A presidente Dilma Rousseff recebeu em audiência ontem seu mais figadal adversário político, o presidente da Câmara, Eduardo Cunha (PMDB-RJ), para uma conversa cuja versão tornada pública pelo parlamentar teria sido das mais republicanas. Dilma estaria preocupada com a chamada pauta-bomba, principalmente quanto aos salários de diversas corporações, entre as quais delegados, procuradores de estados e municípios e integrantes da Advocacia-Geral da União.

Segundo Cunha, Dilma manifestou preocupação com projetos que geram gastos, mas não pediu para que o Congresso aprove aumento de impostos, como a recriação da CPMF, proposta anunciada na semana passada e logo engavetada em razão das reações contrárias. “A preocupação é o Orçamento, o deficit e o aumento da despesa pública por projetos que possam ser aprovados e que têm impacto orçamentário”, disse Cunha.

O presidente da Câmara aproveitou a oportunidade para demonstrar que sua relação com o Planalto é “institucional”, embora tenha reiterado que está em oposição ao governo. Dilma teria aberto um “canal de diálogo” com Cunha. “O que ela quis fazer, politicamente, é discutir um problema que está afetando as contas públicas do país, para ter o canal aberto para diálogo nas circunstâncias que forem necessárias”, disse ele.

O que será que os levou ao diálogo? Temores recíprocos, além da atuação do ex-presidente Luiz Inácio Lula da Silva nos bastidores do Congresso e do Palácio do Planalto. Dilma governa aos trancos e barrancos (a oposição diz que ela “desgoverna”) e teme um processo de impeachment; Cunha foi denunciado pelo procurador-geral da República, Rodrigo Janot, por supostamente ter recebido US$ 5 milhões de propina oriunda da compra de dois navios-sonda pela Petrobras.

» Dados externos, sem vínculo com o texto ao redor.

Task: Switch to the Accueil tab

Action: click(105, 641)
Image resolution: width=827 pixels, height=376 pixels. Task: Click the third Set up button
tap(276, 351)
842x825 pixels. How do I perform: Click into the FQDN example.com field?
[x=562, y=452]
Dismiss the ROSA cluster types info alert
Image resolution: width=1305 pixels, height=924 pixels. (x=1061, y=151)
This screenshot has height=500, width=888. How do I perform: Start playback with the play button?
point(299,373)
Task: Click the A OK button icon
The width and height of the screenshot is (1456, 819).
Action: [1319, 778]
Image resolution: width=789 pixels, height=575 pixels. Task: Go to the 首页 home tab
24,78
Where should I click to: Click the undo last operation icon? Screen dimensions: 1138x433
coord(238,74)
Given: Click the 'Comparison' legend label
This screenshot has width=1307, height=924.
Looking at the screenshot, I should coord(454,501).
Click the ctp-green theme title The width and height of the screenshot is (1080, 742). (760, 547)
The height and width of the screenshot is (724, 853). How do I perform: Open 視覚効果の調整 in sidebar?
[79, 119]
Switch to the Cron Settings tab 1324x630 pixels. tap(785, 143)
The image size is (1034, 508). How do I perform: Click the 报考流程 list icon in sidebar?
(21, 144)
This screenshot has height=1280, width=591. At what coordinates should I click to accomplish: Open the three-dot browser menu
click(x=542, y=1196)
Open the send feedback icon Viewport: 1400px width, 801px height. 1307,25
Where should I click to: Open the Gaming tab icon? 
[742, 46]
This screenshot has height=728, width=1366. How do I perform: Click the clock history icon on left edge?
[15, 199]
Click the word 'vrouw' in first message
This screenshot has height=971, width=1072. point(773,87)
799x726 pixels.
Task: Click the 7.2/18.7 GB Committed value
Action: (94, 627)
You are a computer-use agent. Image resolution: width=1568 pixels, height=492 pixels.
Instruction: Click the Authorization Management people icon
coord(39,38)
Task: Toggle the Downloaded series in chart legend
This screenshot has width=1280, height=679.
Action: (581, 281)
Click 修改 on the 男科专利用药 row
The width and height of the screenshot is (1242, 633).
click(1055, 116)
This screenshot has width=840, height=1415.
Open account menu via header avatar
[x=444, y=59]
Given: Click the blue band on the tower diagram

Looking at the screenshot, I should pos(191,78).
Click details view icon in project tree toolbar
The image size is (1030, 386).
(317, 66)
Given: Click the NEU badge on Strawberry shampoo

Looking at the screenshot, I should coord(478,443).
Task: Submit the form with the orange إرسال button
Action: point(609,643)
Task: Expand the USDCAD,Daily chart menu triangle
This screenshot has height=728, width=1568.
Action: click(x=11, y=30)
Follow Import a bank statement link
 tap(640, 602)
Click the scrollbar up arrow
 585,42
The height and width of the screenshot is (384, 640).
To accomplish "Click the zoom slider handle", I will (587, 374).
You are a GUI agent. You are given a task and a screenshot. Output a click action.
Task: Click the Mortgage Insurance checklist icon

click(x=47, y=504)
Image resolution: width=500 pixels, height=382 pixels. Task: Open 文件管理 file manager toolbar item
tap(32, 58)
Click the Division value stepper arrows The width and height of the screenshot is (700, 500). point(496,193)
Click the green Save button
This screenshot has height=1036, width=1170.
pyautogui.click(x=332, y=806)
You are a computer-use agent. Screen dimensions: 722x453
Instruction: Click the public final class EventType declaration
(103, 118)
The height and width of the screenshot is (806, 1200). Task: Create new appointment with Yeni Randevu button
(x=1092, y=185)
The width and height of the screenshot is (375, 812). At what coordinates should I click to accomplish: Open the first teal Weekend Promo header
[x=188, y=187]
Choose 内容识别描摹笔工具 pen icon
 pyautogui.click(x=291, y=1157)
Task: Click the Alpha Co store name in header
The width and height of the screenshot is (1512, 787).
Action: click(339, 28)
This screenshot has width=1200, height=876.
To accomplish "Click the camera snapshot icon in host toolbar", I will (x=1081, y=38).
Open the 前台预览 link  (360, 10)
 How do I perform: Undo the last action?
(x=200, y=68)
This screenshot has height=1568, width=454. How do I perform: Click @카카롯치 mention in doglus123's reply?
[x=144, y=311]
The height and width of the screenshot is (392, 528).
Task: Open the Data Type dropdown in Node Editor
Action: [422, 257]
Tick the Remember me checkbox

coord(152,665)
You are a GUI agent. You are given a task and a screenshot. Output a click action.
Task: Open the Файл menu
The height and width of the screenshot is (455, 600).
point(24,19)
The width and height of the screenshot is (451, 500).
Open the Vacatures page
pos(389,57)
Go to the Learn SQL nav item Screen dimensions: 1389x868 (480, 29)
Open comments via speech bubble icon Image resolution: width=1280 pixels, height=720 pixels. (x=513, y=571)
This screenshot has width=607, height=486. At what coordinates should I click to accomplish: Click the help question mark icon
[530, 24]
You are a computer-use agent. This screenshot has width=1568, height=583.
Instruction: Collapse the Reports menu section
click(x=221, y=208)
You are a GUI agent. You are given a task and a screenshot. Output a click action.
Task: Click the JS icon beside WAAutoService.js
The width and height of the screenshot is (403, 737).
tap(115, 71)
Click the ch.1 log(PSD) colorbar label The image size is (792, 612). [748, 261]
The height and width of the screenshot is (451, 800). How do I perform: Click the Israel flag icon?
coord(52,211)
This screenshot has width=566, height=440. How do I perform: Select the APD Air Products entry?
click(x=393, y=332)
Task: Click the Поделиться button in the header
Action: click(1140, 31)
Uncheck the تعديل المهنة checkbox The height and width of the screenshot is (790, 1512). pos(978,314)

Lula atuou como bombeiro para evitar efeitos colaterais na disputa, isto é, que a CPI da Petrobras, que Cunha controla, faça uma política de terra arrasada, convocando pessoas próximas ao ex-presidente da República, como o presidente do Instituto Lula, Paulo Okamotto. Por isso, Dilma a marcou a audiência com Cunha.

Nada disso, entretanto, deve mudar a rota da crise política, que se retroalimenta da recessão, do desemprego, da inflação e da alta do dólar, de um lado, e da Operação Lava-Jato, de outro. Cerca de 100 políticos já estariam sob investigação. Com certeza, 47 integram o Congresso. Ninguém sabe ao certo quem são a maioria dos envolvidos, supõe-se que sejam os enrolados de sempre. Mas os possíveis acusados sabem o que fizeram no esquema de propina e isso cria um ambiente de muita apreensão tanto na Câmara quanto no Senado.

Ontem, a Polícia Federal indiciou o ex-ministro da casa Civil José Dirceu, o ex-tesoureiro do PT João Vaccari Neto, o ex-diretor da Petrobras Renato Duque e o empreiteiro Gerson Almada, da Engevix, por envolvimento no desvio de R$ 56 milhões da Petrobras. De outra parte, o Ministério Público Federal denunciou o almirante da reserva Othon Luiz Pinheiro da Silva e executivos da Andrade Gutierrez e da Engevix, num total de 15 pessoas. Ou seja, é uma marcha inexorável, que cedo ou tarde chegará aos parlamentares e demais políticos envolvidos no escândalo.

Orçamento
 
O Palácio do Planalto parece apostar no acuo dos parlamentares envolvidos no escândalo da Lava-Jato ao encaminhar para o Congresso uma proposta orçamentária com deficit de R$ 30,5 bilhões. Apesar da grita da oposição, que pede a devolução da proposta para o Executivo, o presidente do Senado, Renan Calheiros (PMDB), não pretende fazê-lo. Cunha apoia essa decisão.

Retórica oposicionista à parte, um dos líderes mais importantes da oposição minimiza a polêmica. Argumenta que toda proposta orçamentária “é uma peça de ficção” e que há uma “tempestade em copo d´água”. Nos bastidores, avaliava-se que a inusitada proposta de Orçamento para 2016 seria resultado da luta na equipe econômica.

Estão em disputa aberta os ministros do Planejamento, Nelson Barbosa, cada vez mais prestigiado no Palácio do Planalto, e da Fazenda, Joaquim Levy, cada dia mais jururu. Quem pontifica e dá as cartas é o chefe da Casa Civil, ministro Aloizio Mercadante. Perdida, Dilma concorda com Barbosa, mas tem medo da saída de Levy.